◆ **Task inputs**
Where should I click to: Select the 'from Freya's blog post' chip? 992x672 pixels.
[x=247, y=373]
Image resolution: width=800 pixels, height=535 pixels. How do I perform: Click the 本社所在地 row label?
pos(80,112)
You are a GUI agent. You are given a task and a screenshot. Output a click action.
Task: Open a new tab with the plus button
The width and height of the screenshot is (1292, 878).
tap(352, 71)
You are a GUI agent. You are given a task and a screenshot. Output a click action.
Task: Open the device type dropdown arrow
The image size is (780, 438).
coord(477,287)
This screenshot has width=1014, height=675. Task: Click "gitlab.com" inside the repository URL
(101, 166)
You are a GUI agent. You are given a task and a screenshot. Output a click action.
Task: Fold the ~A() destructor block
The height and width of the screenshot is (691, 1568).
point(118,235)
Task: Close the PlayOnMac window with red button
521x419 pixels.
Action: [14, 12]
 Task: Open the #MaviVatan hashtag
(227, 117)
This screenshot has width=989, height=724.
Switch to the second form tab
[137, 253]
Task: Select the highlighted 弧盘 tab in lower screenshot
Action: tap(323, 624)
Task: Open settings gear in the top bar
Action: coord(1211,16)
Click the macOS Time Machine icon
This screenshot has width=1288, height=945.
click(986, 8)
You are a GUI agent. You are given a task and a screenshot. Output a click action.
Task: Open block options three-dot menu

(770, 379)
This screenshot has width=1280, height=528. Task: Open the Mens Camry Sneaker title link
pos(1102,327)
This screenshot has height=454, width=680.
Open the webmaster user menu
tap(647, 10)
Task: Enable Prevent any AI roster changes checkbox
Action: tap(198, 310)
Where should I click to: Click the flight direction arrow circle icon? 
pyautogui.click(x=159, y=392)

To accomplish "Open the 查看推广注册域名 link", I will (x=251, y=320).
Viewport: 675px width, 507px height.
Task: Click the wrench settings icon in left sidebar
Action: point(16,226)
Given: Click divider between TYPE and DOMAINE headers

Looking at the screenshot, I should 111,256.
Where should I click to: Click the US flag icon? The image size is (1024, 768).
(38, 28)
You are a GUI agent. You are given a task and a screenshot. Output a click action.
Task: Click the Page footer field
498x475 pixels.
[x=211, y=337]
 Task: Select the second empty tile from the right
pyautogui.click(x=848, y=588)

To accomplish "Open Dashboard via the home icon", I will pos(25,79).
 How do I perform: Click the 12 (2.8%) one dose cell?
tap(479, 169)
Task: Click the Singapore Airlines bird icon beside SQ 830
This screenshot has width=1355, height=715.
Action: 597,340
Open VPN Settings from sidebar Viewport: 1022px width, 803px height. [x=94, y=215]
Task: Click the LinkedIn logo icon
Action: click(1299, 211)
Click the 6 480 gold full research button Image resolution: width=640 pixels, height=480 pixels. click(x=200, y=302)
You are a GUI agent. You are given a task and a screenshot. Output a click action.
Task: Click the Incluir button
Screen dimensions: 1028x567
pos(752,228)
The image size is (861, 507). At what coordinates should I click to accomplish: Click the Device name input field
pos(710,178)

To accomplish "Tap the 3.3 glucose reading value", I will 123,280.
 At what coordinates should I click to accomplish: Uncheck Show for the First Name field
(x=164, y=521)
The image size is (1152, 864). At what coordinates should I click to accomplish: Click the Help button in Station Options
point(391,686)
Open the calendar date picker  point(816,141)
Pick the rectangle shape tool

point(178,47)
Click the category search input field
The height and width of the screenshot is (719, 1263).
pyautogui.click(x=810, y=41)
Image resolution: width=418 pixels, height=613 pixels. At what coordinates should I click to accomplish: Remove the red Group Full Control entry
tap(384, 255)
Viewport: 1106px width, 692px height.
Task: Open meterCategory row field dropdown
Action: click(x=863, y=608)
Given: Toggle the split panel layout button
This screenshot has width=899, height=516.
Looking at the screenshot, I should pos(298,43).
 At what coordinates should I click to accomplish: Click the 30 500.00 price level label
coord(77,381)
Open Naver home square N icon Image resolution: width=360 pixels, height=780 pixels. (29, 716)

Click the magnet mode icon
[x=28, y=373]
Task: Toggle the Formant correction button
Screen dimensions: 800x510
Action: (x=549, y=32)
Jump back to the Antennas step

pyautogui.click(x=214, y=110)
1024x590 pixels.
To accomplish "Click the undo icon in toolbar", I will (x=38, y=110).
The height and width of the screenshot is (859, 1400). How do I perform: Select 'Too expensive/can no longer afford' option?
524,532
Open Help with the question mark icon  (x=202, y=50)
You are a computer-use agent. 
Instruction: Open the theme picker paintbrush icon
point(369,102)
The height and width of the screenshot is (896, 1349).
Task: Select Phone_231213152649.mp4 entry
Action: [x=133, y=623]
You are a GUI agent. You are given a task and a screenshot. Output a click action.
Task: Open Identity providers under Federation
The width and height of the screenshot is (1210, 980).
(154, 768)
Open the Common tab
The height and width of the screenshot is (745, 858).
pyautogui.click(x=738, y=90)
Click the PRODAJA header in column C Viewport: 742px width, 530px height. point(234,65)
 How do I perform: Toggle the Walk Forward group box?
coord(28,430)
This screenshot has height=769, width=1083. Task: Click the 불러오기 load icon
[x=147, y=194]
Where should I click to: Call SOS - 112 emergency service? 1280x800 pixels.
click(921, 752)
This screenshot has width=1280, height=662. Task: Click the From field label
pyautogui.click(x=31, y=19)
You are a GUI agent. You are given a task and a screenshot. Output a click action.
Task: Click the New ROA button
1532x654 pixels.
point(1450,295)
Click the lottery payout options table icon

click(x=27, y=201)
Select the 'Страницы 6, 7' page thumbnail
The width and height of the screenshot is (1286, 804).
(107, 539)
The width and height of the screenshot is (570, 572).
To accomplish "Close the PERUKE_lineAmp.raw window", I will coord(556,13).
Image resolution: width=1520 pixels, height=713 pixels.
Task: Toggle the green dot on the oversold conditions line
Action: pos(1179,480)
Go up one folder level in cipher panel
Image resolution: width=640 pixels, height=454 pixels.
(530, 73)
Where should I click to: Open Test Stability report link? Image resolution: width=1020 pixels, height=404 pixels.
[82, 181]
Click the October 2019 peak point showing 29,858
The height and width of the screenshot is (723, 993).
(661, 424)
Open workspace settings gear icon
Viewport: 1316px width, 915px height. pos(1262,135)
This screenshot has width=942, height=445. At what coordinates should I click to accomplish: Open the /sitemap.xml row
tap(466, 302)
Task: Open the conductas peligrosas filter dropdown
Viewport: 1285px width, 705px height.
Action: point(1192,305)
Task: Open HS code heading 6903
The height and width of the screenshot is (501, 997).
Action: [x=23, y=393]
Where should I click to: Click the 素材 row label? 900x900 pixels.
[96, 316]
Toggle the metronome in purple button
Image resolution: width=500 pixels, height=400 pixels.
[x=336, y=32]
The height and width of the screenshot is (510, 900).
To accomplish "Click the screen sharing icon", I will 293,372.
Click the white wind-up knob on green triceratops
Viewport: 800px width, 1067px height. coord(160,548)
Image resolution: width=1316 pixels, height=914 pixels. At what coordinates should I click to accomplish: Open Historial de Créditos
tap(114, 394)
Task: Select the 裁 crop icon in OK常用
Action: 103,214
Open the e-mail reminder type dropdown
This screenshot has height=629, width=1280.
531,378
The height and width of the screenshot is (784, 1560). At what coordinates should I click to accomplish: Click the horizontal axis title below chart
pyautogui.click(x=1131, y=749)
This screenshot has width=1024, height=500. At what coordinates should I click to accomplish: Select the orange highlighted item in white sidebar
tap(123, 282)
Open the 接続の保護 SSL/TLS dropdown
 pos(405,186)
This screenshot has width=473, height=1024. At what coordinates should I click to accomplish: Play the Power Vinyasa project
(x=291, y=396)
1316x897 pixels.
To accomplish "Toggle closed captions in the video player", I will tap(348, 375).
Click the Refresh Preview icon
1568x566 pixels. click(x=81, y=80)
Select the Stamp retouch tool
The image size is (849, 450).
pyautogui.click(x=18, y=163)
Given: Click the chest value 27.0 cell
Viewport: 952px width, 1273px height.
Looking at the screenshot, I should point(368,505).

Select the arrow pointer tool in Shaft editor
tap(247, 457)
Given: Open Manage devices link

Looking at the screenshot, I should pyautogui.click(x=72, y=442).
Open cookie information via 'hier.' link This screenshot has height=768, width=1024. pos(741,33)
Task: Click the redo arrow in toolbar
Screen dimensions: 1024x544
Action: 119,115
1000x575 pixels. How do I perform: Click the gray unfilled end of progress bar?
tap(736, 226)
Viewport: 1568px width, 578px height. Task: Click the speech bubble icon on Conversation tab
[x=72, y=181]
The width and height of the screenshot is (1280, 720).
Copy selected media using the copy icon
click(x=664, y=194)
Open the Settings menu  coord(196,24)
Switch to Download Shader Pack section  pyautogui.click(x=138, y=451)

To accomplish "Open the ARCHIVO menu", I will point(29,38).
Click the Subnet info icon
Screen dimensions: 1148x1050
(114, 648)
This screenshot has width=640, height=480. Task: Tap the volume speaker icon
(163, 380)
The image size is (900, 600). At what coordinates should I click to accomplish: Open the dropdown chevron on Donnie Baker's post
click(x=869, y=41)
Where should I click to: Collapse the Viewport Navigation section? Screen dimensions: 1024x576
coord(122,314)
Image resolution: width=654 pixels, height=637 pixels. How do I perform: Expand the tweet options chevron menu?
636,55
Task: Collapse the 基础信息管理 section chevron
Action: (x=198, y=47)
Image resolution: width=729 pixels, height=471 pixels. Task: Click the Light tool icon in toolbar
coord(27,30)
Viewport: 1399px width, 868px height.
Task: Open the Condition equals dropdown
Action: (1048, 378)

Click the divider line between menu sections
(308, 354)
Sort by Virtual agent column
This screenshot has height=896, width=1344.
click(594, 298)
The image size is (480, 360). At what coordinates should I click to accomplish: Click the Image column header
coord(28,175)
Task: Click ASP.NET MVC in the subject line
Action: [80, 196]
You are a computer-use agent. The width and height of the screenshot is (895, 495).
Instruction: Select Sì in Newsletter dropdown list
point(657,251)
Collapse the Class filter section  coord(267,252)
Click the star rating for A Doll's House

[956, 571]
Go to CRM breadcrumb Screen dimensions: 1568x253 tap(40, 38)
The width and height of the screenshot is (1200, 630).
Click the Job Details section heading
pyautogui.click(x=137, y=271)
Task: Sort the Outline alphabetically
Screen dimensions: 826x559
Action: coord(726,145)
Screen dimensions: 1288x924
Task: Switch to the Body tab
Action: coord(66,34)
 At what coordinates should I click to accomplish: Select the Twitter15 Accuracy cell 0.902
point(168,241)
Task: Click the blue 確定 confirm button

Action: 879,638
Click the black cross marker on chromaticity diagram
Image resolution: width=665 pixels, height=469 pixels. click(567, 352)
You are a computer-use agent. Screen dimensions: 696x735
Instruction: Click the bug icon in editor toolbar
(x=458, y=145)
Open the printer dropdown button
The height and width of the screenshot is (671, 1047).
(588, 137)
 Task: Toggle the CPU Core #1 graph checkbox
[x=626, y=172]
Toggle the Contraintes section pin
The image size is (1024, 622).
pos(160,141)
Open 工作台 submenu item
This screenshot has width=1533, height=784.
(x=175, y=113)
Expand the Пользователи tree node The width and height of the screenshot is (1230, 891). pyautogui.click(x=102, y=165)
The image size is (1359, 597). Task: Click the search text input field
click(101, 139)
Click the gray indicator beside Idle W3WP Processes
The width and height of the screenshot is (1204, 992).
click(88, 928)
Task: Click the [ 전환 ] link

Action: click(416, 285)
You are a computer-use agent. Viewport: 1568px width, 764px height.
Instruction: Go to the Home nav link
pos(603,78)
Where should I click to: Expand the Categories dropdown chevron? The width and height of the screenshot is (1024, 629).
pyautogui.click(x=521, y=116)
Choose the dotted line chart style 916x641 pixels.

◆ **What the task requires**
Copy all lines from the material that include "Sort".

◆ **Exercise answer**
Sort by Virtual agent column
Task: Sort the Outline alphabetically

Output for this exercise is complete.